* [AIM]: Please reproduce the following lines word for word.

* [ENTRIES SHOWN]:
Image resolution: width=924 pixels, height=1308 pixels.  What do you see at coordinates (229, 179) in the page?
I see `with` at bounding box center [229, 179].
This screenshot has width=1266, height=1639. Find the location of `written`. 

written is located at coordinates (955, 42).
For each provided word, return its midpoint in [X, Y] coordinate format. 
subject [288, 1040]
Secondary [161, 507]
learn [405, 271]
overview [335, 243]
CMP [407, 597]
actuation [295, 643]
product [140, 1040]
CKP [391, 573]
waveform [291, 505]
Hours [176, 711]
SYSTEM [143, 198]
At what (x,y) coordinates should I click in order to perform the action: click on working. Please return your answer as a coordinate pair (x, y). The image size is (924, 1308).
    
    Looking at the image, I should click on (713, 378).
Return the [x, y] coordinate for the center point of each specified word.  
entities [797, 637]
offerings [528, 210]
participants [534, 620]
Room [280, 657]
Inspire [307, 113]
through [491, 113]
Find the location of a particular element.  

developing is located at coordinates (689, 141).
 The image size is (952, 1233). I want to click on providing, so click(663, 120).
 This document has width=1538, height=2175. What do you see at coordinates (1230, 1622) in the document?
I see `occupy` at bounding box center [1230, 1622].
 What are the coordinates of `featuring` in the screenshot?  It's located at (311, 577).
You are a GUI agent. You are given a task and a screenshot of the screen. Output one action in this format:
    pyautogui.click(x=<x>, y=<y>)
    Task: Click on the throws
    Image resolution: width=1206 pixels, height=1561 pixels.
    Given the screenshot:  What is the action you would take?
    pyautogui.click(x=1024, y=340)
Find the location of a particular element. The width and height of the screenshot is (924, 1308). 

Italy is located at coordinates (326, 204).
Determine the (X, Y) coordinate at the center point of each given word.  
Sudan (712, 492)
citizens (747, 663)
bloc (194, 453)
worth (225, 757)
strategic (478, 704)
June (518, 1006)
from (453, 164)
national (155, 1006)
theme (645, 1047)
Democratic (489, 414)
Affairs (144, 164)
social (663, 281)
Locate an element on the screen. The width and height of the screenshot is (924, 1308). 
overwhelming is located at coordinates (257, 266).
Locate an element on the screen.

* [RESPONSE BELOW]:
Image resolution: width=924 pixels, height=1308 pixels.  What do you see at coordinates (229, 179) in the page?
I see `with` at bounding box center [229, 179].
This screenshot has width=1266, height=1639. Find the location of `written`. 

written is located at coordinates (955, 42).
For each provided word, return its midpoint in [X, Y] coordinate format. 
subject [288, 1040]
Secondary [161, 507]
learn [405, 271]
overview [335, 243]
CMP [407, 597]
actuation [295, 643]
product [140, 1040]
CKP [391, 573]
waveform [291, 505]
Hours [176, 711]
SYSTEM [143, 198]
At what (x,y) coordinates should I click in order to perform the action: click on working. Please return your answer as a coordinate pair (x, y). The image size is (924, 1308).
    
    Looking at the image, I should click on (713, 378).
Return the [x, y] coordinate for the center point of each specified word.  
entities [797, 637]
offerings [528, 210]
participants [534, 620]
Room [280, 657]
Inspire [307, 113]
through [491, 113]
Find the location of a particular element.  

developing is located at coordinates (689, 141).
 The image size is (952, 1233). I want to click on providing, so click(663, 120).
 This document has width=1538, height=2175. What do you see at coordinates (1230, 1622) in the document?
I see `occupy` at bounding box center [1230, 1622].
 What are the coordinates of `featuring` in the screenshot?  It's located at (311, 577).
You are a GUI agent. You are given a task and a screenshot of the screen. Output one action in this format:
    pyautogui.click(x=<x>, y=<y>)
    Task: Click on the throws
    Image resolution: width=1206 pixels, height=1561 pixels.
    Given the screenshot:  What is the action you would take?
    pyautogui.click(x=1024, y=340)
Find the location of a particular element. The width and height of the screenshot is (924, 1308). 

Italy is located at coordinates (326, 204).
Determine the (X, Y) coordinate at the center point of each given word.  
Sudan (712, 492)
citizens (747, 663)
bloc (194, 453)
worth (225, 757)
strategic (478, 704)
June (518, 1006)
from (453, 164)
national (155, 1006)
theme (645, 1047)
Democratic (489, 414)
Affairs (144, 164)
social (663, 281)
Locate an element on the screen. The width and height of the screenshot is (924, 1308). 
overwhelming is located at coordinates (257, 266).
Locate an element on the screen.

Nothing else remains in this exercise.